(Boston Globe)
Christina Prignano May 8, 2019, 8:32 a.m.
Senator Elizabeth Warren is reviving a measure to tackle the opioid crisis as she continues to roll out ambitious policy proposals in her run for president.
The Massachusetts Democrat on Wednesday is bringing back a bill she first unveiled last year alongside Maryland Representative Elijah Cummings, also a Democrat: The CARE Act, which would pour $100 billion in federal money over ten years into initiatives around prevention and access to treatment.
Warren first introduced the CARE Act at an event in the South End just over a year ago. The main thrust of the legislation is the same, but she is adding measures that would aim to keep people receiving treatment in the workforce, citing statistics from the Mass. Department of Public Health that found construction workers at much higher risk for death from opioid overdoses.
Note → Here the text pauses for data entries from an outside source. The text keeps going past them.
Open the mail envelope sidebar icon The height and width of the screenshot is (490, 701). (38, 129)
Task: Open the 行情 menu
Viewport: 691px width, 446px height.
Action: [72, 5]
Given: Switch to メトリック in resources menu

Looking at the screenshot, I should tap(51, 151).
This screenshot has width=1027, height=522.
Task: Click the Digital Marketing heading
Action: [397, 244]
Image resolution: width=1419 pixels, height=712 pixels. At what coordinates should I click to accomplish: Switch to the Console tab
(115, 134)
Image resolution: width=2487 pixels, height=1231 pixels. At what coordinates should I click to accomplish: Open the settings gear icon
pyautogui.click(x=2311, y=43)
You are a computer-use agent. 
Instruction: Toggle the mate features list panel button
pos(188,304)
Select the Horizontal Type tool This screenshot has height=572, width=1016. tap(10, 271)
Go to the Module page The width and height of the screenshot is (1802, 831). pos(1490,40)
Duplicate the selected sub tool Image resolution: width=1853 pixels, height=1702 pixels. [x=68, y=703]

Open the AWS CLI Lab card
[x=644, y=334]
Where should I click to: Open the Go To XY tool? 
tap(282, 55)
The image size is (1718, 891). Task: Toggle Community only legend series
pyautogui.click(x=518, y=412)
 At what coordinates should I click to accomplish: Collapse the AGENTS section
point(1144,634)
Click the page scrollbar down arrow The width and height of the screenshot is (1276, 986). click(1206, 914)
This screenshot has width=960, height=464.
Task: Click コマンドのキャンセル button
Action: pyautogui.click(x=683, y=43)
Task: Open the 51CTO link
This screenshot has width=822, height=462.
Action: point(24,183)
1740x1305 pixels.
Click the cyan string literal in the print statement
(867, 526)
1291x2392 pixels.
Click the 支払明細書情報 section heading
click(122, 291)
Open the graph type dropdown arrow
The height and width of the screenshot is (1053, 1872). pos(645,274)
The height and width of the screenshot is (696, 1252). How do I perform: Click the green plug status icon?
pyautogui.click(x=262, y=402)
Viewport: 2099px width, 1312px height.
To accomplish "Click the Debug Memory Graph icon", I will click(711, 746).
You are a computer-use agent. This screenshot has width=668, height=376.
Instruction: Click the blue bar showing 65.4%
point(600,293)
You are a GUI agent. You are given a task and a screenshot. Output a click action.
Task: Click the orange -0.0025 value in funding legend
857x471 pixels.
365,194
Warren said that the opioid crisis has had a severe impact on “communities of color” and tied attacking the problem to her campaign’s themes of fighting greed and corruption while standing up for average Americans.
“The ongoing opioid crisis is about health care. But it’s about more than that,” she wrote in a blog post on the Medium website Wednesday. “It’s about money and power in America - who has it, and who doesn’t. And it’s about who faces accountability in America — and who doesn’t.”
She called out big pharmaceutical companies, writing that “fueling addiction is big business.” Executives of those firms whose negligent actions harm people would face criminal penalties as part of Warren’s previously proposed Corporate Executive Accountability Act, she said.